2. Weaver contends that the trial court erred in refusing to order a mistrial based on certain comments by the state's attorney during closing argument having reference to a movie which had been televised the night before the offenses occurred, as well as a statement that an acquittal would have the effect of returning Weaver's knife to him to be used in a future offense. At the time the motion for mistrial was made, the trial court instructed the jury that there was no evidence of any movie and that they should disregard the state's attorney's comments in this regard. The trial court further instructed the jury that they must reach a verdict solely on the basis of the evidence
App. 91) JANUARY TERM, 1986. 93 presented and that arguments of counsel were not evidence. These latter instructions were reiterated during the final charge.

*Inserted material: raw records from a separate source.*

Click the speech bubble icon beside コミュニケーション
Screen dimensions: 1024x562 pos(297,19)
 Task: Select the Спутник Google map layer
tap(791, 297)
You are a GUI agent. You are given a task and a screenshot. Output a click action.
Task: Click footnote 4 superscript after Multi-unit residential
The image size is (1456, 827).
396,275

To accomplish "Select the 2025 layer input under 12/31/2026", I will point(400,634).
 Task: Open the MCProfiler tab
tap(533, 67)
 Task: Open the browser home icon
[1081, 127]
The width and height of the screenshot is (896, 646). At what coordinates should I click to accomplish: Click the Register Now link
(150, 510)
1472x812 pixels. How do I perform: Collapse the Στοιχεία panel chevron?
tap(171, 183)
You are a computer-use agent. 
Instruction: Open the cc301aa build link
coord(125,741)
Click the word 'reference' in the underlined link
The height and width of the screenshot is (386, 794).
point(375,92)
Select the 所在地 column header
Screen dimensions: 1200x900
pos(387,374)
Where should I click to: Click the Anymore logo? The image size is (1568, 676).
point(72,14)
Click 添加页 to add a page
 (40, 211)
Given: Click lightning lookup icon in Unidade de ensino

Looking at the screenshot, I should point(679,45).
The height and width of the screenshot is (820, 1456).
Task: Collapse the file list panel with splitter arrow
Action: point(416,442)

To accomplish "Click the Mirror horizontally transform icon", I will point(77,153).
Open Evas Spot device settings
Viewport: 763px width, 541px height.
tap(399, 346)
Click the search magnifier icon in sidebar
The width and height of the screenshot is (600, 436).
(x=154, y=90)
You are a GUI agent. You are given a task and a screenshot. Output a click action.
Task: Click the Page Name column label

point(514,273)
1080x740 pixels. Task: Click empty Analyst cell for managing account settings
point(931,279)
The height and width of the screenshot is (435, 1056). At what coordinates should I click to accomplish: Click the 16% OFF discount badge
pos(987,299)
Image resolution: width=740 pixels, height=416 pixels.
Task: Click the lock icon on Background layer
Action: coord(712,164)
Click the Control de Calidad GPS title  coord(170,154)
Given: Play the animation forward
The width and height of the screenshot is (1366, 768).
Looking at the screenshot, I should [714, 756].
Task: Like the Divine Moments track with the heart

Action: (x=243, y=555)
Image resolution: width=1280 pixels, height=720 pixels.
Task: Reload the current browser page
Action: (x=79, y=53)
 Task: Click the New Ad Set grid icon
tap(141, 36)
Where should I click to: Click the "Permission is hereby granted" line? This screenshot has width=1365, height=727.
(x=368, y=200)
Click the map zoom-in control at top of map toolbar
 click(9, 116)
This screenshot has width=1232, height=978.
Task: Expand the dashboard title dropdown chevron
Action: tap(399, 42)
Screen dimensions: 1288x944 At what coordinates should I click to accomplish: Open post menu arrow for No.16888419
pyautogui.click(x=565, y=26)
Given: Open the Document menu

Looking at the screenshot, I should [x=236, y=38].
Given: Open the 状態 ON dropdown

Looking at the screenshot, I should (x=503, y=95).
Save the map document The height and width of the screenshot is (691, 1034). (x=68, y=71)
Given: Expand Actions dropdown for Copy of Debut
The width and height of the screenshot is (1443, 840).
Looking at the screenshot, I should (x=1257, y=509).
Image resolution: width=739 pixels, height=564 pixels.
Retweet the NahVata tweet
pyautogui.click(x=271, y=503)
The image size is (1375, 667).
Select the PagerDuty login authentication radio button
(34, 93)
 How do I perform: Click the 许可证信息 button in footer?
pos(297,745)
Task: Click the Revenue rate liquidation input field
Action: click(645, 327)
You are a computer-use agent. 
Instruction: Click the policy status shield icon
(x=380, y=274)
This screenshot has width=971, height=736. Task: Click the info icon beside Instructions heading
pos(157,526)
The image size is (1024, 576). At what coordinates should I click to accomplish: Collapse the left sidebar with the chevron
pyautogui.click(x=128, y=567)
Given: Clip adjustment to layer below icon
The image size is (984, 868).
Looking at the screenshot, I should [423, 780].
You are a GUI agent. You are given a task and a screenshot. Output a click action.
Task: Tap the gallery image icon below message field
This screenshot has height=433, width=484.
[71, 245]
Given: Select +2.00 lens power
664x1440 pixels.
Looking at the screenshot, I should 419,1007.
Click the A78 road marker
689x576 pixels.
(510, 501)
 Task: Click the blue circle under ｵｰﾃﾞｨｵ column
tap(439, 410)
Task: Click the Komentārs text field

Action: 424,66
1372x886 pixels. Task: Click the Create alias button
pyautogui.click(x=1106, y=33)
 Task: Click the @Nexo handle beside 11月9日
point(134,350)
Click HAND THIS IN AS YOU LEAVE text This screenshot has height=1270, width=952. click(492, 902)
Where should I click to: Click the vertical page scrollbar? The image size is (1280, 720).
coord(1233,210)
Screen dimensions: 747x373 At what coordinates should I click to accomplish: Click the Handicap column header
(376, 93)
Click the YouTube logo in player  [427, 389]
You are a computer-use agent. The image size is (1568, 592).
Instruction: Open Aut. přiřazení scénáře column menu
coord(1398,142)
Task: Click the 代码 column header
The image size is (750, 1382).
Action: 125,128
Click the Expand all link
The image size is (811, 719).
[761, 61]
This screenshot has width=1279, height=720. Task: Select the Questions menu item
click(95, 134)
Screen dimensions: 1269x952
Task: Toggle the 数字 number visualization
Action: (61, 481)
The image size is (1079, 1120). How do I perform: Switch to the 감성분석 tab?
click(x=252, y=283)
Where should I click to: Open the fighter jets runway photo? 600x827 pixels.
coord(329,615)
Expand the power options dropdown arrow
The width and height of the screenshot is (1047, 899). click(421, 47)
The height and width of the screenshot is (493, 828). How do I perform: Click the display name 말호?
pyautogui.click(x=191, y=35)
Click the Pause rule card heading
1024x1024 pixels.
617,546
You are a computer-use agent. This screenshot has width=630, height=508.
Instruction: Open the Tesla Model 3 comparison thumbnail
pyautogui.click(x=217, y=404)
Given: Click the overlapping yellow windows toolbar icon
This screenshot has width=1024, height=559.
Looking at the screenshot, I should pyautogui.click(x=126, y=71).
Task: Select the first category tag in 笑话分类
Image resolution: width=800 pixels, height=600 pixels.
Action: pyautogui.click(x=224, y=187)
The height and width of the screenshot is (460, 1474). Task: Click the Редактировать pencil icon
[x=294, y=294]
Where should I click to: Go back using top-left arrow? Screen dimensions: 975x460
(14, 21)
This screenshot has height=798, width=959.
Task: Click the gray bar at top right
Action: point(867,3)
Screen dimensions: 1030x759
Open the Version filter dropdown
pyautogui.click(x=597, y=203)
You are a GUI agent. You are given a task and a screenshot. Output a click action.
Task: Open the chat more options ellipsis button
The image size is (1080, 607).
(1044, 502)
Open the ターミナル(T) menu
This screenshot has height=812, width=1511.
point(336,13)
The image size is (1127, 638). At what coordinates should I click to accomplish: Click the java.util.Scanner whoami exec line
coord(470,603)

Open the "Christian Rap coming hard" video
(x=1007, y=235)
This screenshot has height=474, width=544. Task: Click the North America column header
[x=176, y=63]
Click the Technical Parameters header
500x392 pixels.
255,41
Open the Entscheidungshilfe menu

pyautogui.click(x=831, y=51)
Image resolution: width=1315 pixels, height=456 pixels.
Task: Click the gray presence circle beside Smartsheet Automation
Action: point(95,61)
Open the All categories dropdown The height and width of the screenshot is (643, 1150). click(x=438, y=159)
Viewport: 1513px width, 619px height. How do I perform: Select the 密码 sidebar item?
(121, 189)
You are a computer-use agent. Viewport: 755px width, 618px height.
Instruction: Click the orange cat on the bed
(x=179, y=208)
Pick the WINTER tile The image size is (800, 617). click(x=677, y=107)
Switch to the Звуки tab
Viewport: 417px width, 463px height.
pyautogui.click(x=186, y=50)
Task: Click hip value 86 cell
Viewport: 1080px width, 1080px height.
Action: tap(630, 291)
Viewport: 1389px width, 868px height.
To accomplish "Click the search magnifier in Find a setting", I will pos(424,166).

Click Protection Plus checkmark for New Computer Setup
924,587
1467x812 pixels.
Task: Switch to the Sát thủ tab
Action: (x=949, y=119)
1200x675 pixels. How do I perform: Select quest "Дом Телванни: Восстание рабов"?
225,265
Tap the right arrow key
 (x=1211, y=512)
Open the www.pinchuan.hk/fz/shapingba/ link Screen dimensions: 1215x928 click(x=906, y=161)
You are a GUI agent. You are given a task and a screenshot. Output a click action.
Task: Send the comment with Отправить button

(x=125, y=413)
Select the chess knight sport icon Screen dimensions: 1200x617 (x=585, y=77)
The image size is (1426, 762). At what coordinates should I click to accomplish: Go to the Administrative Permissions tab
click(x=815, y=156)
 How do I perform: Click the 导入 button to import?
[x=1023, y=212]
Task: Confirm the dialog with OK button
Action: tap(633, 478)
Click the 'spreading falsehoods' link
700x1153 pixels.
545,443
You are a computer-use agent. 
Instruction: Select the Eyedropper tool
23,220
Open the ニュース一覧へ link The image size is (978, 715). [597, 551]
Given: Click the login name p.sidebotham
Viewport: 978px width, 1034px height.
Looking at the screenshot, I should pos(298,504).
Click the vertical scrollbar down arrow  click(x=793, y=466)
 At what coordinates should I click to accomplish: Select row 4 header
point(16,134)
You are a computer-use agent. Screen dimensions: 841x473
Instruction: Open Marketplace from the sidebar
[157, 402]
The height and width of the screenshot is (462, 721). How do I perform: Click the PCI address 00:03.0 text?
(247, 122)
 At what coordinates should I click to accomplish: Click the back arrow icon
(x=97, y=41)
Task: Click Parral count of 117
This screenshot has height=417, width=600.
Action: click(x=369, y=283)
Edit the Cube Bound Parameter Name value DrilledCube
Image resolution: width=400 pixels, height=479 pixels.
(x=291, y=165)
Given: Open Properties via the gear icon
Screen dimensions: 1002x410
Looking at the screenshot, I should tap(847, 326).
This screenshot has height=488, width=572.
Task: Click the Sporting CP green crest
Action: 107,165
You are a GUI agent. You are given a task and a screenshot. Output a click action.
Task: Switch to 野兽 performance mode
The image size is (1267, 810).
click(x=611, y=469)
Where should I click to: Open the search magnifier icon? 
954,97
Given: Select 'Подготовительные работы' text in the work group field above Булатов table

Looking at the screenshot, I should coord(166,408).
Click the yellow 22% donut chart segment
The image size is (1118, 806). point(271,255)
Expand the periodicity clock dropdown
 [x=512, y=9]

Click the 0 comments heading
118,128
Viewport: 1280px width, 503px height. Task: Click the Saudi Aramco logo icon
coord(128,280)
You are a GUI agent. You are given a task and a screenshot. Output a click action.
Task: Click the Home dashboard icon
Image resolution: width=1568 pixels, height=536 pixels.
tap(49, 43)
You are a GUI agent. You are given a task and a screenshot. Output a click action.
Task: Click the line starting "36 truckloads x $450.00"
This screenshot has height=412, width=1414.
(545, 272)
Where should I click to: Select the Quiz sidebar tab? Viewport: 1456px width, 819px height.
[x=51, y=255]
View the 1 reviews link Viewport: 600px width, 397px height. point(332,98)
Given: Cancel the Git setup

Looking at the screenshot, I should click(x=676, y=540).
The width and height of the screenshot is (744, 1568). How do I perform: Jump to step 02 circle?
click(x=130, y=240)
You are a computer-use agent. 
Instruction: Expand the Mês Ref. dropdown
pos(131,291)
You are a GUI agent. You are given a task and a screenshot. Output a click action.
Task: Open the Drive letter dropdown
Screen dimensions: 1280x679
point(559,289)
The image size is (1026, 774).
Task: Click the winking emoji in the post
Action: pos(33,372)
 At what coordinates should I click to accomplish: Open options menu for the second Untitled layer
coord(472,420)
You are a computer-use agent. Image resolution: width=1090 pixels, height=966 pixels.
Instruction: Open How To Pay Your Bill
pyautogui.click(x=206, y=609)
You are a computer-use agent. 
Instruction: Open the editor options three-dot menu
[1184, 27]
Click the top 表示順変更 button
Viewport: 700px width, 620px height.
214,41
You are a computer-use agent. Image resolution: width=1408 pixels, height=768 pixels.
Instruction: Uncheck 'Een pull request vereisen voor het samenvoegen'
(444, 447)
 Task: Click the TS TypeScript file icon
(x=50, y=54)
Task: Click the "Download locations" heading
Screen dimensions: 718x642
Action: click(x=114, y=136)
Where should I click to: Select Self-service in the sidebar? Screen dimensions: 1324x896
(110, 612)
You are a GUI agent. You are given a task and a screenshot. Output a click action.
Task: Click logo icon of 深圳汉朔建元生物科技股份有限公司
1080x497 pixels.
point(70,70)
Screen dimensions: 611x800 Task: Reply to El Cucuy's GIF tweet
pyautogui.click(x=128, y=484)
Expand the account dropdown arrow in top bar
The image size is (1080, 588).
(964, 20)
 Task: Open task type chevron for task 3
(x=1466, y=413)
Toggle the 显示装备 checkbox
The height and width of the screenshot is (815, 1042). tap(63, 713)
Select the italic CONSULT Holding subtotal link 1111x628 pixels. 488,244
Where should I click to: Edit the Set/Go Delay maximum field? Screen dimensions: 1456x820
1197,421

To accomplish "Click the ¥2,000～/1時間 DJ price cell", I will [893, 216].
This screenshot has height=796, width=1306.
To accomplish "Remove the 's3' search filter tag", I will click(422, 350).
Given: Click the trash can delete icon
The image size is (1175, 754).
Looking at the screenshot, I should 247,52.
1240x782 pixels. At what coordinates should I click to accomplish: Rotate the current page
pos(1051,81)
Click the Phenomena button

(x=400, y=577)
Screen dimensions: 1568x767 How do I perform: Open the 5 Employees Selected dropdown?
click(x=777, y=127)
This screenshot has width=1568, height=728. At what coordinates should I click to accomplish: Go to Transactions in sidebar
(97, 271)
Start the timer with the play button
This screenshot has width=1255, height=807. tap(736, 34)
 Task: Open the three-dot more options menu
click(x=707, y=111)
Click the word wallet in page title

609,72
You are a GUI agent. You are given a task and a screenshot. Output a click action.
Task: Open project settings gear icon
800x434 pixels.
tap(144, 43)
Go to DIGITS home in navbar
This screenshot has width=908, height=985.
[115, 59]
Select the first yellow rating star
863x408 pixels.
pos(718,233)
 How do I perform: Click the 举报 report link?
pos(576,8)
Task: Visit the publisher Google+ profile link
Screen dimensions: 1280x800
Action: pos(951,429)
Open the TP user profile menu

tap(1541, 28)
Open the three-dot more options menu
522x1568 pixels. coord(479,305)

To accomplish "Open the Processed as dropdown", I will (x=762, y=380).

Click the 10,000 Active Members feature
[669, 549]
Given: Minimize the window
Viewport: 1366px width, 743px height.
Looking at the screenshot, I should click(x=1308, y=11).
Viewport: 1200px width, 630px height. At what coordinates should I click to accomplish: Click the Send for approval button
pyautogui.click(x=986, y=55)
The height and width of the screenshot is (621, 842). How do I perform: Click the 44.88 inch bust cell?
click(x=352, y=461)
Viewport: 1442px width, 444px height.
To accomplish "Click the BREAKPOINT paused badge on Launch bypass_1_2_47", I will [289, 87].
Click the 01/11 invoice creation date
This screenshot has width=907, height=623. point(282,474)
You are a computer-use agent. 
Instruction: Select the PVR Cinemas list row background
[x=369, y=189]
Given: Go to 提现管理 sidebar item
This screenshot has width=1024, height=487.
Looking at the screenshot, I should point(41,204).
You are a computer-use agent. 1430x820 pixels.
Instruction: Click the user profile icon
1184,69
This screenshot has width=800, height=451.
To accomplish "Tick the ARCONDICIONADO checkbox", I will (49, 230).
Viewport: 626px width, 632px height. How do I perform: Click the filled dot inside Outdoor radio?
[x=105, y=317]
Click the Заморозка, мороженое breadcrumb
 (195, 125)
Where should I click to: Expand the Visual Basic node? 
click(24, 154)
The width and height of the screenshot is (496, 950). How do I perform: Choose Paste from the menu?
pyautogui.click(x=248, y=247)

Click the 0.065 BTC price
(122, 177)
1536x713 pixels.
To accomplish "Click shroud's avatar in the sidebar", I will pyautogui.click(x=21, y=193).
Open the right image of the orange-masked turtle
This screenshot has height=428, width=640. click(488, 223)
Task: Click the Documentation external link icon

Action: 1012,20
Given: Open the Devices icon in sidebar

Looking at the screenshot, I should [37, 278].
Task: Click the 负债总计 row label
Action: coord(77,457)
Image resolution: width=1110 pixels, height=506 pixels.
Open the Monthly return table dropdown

3. Weaver contends that the trial court's charge to the jury with regard to intent was unconstitutionally burden-shifting. The trial court's charge was not phrased in terms of a rebuttable presumption, as was the charge at issue in Francis v. Franklin, 471 U. S. ___ (105 SC 1965, 85 LE2d 344) (1985), but rather in terms of a permissive inference. Consequently, it was not unconstitutionally burden-shifting. Also, the trial court specifically instructed the jury that "[a] person will not be presumed to act with criminal intention" and further charged that intent was an essential element which the state was required to prove beyond a reasonable doubt. Accordingly, this enumeration of error is without merit. Accord Lingerfelt v. State, 255 Ga. 180 (4) (336 SE2d 250) (1985)
; Heard v. State, 175 Ga. App. 793 (334 SE2d 374) (1985)
4. Weaver contends that the trial court erred in denying his motion for a directed verdict of acquittal with respect to the charges of aggravated assault, false imprisonment, and possession of a knife during the commission of a felony, on the ground that these offenses merged with the crime of rape.
By enacting OCGA 16-11-106
, the Legislature has expressly ordained that the possession of a firearm or knife during the commission of a felony "against or involving the person of another" shall be considered a separate offense from the underlying felony. See Wiley v. State, 250 Ga. 343 (6) (296 SE2d 714) (1982)
; Wilson v. Zant, 249 Ga. 373 (2) (290 SE2d 442) (1982)
. Accordingly, the trial court did not err in refusing to grant a directed verdict of acquittal as to the charge of possession of a knife during the commission of a felony.
The only aggravated assault shown by the evidence, however, was that by which the commission of the rape was effected. Similarly, the only evidence of an unlawful detention was that used to prove the commission of the rape. Where the state "uses up" all the evidence that the defendant committed one crime in establishing another crime, the former crime must be deemed included in the latter as a matter of fact. See Haynes v. State, 249 Ga. 119 (2) (288 SE2d 185) (1982)
. After carefully considering the evidence adduced in the present case, we find that the offenses of aggravated assault and false imprisonment were included in the crime of rape as a matter of fact. An accused generally may not be convicted of multiple offenses arising from precisely the same conduct. See Luke v. State, 171 Ga. App. 201 (2) (318 SE2d 833) (1984)
. Accordingly, the convictions of aggravate assault and false imprisonment must be vacated.
Roger G. Queen, District Attorney, for appellee.